The interim final rule established new deadlines for foreign reporting companies. Companies that were already registered to do business in the U.S. before March 26, 2025, were required to file their initial BOI reports by April 25, 2025. Companies that register on or after March 26, 2025, have 30 calendar days to file, starting from the earlier of the date the entity receives actual notice of its registration or the date the secretary of state’s office first makes the registration publicly available.3Federal Register. Beneficial Ownership Information Reporting Requirement Revision and Deadline Extension
When previously reported information changes, such as a new beneficial owner joining the company or an existing owner’s address changing, the reporting company must file an updated report within 30 days of the change.3Federal Register. Beneficial Ownership Information Reporting Requirement Revision and Deadline Extension This ongoing update obligation lasts for as long as the entity remains a reporting company.
The BOI E-Filing System at boiefiling.fincen.gov is the only authorized method for submitting beneficial ownership reports.9Financial Crimes Enforcement Network. BOI E-Filing System Filers can either upload a completed PDF or enter information directly through the web portal. There is no fee to file a BOI report with FinCEN. Any correspondence claiming to be from FinCEN or another government agency that requests payment for a BOI filing is fraudulent.10Financial Crimes Enforcement Network. Beneficial Ownership Information Reporting
If a company discovers that a previously filed report contains inaccurate information, the Corporate Transparency Act provides a 90-day safe harbor. A person who submitted inaccurate information will not face civil or criminal penalties if they voluntarily correct the report within 90 days of the original filing. The safe harbor does not apply if the person acted with the purpose of evading the reporting requirements and had actual knowledge that the information was wrong at the time of filing.11Financial Crimes Enforcement Network.
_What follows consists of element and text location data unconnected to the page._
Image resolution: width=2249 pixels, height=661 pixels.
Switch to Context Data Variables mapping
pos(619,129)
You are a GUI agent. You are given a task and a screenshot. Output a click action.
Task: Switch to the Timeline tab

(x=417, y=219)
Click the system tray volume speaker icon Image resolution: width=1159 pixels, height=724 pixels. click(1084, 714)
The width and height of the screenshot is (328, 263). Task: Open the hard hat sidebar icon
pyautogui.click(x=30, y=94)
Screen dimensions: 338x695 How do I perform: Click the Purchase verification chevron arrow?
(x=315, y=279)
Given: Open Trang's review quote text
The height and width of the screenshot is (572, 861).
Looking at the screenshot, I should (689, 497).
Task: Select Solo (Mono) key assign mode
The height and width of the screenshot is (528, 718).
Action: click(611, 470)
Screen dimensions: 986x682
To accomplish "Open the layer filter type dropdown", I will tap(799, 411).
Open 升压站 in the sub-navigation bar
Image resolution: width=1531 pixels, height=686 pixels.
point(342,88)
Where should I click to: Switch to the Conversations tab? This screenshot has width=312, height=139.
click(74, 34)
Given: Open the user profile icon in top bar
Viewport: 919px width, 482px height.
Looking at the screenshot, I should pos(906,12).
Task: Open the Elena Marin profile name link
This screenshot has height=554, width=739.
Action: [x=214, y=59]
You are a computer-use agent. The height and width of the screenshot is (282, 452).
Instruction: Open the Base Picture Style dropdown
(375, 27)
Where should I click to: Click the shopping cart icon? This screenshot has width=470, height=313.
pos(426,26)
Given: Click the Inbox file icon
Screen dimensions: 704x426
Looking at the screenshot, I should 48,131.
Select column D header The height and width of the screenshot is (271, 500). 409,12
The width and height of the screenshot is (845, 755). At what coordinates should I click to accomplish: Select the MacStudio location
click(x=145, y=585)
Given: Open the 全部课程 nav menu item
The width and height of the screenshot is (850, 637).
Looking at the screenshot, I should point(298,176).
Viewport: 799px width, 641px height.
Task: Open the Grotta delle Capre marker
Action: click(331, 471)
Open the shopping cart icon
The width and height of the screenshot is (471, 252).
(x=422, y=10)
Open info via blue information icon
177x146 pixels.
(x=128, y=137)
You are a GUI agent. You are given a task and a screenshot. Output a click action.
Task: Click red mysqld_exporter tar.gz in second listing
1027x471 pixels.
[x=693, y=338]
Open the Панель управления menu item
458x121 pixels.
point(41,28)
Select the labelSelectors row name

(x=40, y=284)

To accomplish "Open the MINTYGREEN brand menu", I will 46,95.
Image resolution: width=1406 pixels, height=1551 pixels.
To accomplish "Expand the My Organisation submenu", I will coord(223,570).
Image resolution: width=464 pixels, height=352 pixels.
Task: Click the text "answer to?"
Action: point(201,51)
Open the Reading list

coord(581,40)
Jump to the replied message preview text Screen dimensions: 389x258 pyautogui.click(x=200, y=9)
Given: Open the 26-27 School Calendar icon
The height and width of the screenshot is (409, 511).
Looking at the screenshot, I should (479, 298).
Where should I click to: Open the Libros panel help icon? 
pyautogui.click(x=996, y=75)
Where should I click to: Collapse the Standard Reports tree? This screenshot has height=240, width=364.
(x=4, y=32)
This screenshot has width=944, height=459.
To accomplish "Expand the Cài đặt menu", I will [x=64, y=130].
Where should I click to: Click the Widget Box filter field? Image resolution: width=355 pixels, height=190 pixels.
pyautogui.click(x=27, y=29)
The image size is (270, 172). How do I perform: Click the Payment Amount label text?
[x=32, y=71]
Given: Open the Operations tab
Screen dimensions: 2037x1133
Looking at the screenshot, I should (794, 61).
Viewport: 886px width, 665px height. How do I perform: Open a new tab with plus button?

Corporate Transparency Act After the system processes a submission, it generates a confirmation with a unique tracking number. Keep that confirmation as proof of compliance.
Willfully failing to file, filing false information, or failing to correct inaccurate reports carries both civil and criminal consequences. The statutory civil penalty is $500 per day for each day the violation continues, but as of January 17, 2025, the inflation-adjusted amount is $606 per day.12eCFR. 31 CFR 1010.821 – Penalty Adjustment and Table Criminal penalties can include a fine of up to $10,000 and imprisonment for up to two years.2Financial Crimes Enforcement Network. Frequently Asked Questions Both the civil and criminal penalties require willfulness, meaning inadvertent errors caught and corrected promptly, especially within the 90-day safe harbor window, are treated very differently from deliberate concealment.